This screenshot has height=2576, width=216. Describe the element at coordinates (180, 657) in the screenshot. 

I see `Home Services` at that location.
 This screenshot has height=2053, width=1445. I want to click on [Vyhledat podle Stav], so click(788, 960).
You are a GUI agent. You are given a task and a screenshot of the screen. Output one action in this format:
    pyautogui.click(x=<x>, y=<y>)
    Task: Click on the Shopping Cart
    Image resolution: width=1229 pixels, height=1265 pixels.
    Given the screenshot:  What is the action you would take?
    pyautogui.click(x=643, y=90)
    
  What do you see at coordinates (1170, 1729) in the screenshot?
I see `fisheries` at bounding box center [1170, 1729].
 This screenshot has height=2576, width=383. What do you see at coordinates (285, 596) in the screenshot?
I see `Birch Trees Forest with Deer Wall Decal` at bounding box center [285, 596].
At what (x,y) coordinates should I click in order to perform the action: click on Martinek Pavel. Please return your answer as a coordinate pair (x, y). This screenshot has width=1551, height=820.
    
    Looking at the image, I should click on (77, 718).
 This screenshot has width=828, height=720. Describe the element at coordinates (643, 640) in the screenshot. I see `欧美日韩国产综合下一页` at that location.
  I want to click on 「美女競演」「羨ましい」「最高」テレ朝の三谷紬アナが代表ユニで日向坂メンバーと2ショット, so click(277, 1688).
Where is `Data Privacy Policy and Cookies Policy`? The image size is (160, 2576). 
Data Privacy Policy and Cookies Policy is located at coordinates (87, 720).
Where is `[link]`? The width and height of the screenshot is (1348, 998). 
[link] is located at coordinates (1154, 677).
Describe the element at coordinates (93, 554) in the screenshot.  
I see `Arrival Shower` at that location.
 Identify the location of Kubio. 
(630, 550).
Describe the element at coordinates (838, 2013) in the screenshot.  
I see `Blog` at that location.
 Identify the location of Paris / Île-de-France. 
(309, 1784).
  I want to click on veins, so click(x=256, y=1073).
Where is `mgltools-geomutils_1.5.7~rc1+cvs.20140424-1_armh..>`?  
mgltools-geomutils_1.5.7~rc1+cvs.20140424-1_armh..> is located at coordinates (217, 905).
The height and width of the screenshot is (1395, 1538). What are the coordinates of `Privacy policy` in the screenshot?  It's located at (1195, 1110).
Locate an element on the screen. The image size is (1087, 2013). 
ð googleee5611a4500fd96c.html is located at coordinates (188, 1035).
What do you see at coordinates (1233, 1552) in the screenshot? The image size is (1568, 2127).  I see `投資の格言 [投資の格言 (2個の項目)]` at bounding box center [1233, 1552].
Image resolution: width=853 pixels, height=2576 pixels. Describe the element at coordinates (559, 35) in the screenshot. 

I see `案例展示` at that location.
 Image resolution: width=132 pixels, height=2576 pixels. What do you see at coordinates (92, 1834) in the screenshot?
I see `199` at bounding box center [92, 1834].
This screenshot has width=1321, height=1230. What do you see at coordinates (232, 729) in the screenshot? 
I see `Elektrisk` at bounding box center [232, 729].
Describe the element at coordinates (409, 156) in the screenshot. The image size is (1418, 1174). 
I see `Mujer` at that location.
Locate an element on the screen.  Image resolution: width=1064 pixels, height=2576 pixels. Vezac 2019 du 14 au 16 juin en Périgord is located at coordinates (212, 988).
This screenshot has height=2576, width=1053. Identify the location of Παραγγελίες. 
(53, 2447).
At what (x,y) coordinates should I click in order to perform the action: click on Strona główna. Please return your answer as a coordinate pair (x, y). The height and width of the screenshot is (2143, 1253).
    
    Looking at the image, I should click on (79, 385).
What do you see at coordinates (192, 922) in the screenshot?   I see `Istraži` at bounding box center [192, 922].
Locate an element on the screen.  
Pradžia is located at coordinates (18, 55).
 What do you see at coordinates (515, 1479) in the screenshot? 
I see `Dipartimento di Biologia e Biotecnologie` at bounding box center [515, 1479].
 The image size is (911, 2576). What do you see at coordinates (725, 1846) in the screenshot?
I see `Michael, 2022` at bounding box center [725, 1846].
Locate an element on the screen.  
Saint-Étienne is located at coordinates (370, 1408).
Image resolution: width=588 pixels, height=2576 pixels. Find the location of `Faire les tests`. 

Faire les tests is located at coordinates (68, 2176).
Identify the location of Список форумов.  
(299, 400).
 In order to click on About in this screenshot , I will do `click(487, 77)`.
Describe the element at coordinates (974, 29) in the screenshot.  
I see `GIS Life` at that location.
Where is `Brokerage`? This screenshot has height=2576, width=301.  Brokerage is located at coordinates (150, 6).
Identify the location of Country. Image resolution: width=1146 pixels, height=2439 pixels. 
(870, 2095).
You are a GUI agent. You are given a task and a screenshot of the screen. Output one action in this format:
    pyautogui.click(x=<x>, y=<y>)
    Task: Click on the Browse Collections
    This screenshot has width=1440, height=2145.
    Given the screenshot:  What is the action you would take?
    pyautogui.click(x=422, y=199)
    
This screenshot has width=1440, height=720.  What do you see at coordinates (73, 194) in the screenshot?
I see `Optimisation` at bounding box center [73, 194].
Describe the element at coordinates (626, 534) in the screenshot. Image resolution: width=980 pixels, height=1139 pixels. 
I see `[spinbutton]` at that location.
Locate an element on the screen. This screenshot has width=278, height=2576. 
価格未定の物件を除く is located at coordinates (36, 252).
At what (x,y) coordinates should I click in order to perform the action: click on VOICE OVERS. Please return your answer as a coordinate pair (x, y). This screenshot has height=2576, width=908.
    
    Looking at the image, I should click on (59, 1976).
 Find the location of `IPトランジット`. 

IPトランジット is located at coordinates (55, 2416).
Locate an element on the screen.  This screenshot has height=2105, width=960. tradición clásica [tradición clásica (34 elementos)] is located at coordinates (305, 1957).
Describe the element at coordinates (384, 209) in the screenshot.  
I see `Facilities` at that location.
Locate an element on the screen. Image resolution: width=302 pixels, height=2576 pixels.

= = = = = = =

• Task:
Copy all of the material above line for line, changing nothing.

• Solved exercise:
This screenshot has height=2576, width=216. Describe the element at coordinates (180, 657) in the screenshot. 

I see `Home Services` at that location.
 This screenshot has height=2053, width=1445. I want to click on [Vyhledat podle Stav], so click(788, 960).
You are a GUI agent. You are given a task and a screenshot of the screen. Output one action in this format:
    pyautogui.click(x=<x>, y=<y>)
    Task: Click on the Shopping Cart
    Image resolution: width=1229 pixels, height=1265 pixels.
    Given the screenshot:  What is the action you would take?
    pyautogui.click(x=643, y=90)
    
  What do you see at coordinates (1170, 1729) in the screenshot?
I see `fisheries` at bounding box center [1170, 1729].
 This screenshot has height=2576, width=383. What do you see at coordinates (285, 596) in the screenshot?
I see `Birch Trees Forest with Deer Wall Decal` at bounding box center [285, 596].
At what (x,y) coordinates should I click in order to perform the action: click on Martinek Pavel. Please return your answer as a coordinate pair (x, y). This screenshot has width=1551, height=820.
    
    Looking at the image, I should click on (77, 718).
 This screenshot has width=828, height=720. Describe the element at coordinates (643, 640) in the screenshot. I see `欧美日韩国产综合下一页` at that location.
  I want to click on 「美女競演」「羨ましい」「最高」テレ朝の三谷紬アナが代表ユニで日向坂メンバーと2ショット, so click(277, 1688).
Where is `Data Privacy Policy and Cookies Policy`? The image size is (160, 2576). 
Data Privacy Policy and Cookies Policy is located at coordinates (87, 720).
Where is `[link]`? The width and height of the screenshot is (1348, 998). 
[link] is located at coordinates (1154, 677).
Describe the element at coordinates (93, 554) in the screenshot.  
I see `Arrival Shower` at that location.
 Identify the location of Kubio. 
(630, 550).
Describe the element at coordinates (838, 2013) in the screenshot.  
I see `Blog` at that location.
 Identify the location of Paris / Île-de-France. 
(309, 1784).
  I want to click on veins, so click(x=256, y=1073).
Where is `mgltools-geomutils_1.5.7~rc1+cvs.20140424-1_armh..>`?  
mgltools-geomutils_1.5.7~rc1+cvs.20140424-1_armh..> is located at coordinates (217, 905).
The height and width of the screenshot is (1395, 1538). What are the coordinates of `Privacy policy` in the screenshot?  It's located at (1195, 1110).
Locate an element on the screen. The image size is (1087, 2013). 
ð googleee5611a4500fd96c.html is located at coordinates (188, 1035).
What do you see at coordinates (1233, 1552) in the screenshot? The image size is (1568, 2127).  I see `投資の格言 [投資の格言 (2個の項目)]` at bounding box center [1233, 1552].
Image resolution: width=853 pixels, height=2576 pixels. Describe the element at coordinates (559, 35) in the screenshot. 

I see `案例展示` at that location.
 Image resolution: width=132 pixels, height=2576 pixels. What do you see at coordinates (92, 1834) in the screenshot?
I see `199` at bounding box center [92, 1834].
This screenshot has width=1321, height=1230. What do you see at coordinates (232, 729) in the screenshot? 
I see `Elektrisk` at bounding box center [232, 729].
Describe the element at coordinates (409, 156) in the screenshot. The image size is (1418, 1174). 
I see `Mujer` at that location.
Locate an element on the screen.  Image resolution: width=1064 pixels, height=2576 pixels. Vezac 2019 du 14 au 16 juin en Périgord is located at coordinates (212, 988).
This screenshot has height=2576, width=1053. Identify the location of Παραγγελίες. 
(53, 2447).
At what (x,y) coordinates should I click in order to perform the action: click on Strona główna. Please return your answer as a coordinate pair (x, y). The height and width of the screenshot is (2143, 1253).
    
    Looking at the image, I should click on (79, 385).
What do you see at coordinates (192, 922) in the screenshot?   I see `Istraži` at bounding box center [192, 922].
Locate an element on the screen.  
Pradžia is located at coordinates (18, 55).
 What do you see at coordinates (515, 1479) in the screenshot? 
I see `Dipartimento di Biologia e Biotecnologie` at bounding box center [515, 1479].
 The image size is (911, 2576). What do you see at coordinates (725, 1846) in the screenshot?
I see `Michael, 2022` at bounding box center [725, 1846].
Locate an element on the screen.  
Saint-Étienne is located at coordinates (370, 1408).
Image resolution: width=588 pixels, height=2576 pixels. Find the location of `Faire les tests`. 

Faire les tests is located at coordinates (68, 2176).
Identify the location of Список форумов.  
(299, 400).
 In order to click on About in this screenshot , I will do `click(487, 77)`.
Describe the element at coordinates (974, 29) in the screenshot.  
I see `GIS Life` at that location.
Where is `Brokerage`? This screenshot has height=2576, width=301.  Brokerage is located at coordinates (150, 6).
Identify the location of Country. Image resolution: width=1146 pixels, height=2439 pixels. 
(870, 2095).
You are a GUI agent. You are given a task and a screenshot of the screen. Output one action in this format:
    pyautogui.click(x=<x>, y=<y>)
    Task: Click on the Browse Collections
    This screenshot has width=1440, height=2145.
    Given the screenshot:  What is the action you would take?
    pyautogui.click(x=422, y=199)
    
This screenshot has width=1440, height=720.  What do you see at coordinates (73, 194) in the screenshot?
I see `Optimisation` at bounding box center [73, 194].
Describe the element at coordinates (626, 534) in the screenshot. Image resolution: width=980 pixels, height=1139 pixels. 
I see `[spinbutton]` at that location.
Locate an element on the screen. This screenshot has width=278, height=2576. 
価格未定の物件を除く is located at coordinates (36, 252).
At what (x,y) coordinates should I click in order to perform the action: click on VOICE OVERS. Please return your answer as a coordinate pair (x, y). This screenshot has height=2576, width=908.
    
    Looking at the image, I should click on (59, 1976).
 Find the location of `IPトランジット`. 

IPトランジット is located at coordinates (55, 2416).
Locate an element on the screen.  This screenshot has height=2105, width=960. tradición clásica [tradición clásica (34 elementos)] is located at coordinates (305, 1957).
Describe the element at coordinates (384, 209) in the screenshot.  
I see `Facilities` at that location.
Locate an element on the screen. Image resolution: width=302 pixels, height=2576 pixels.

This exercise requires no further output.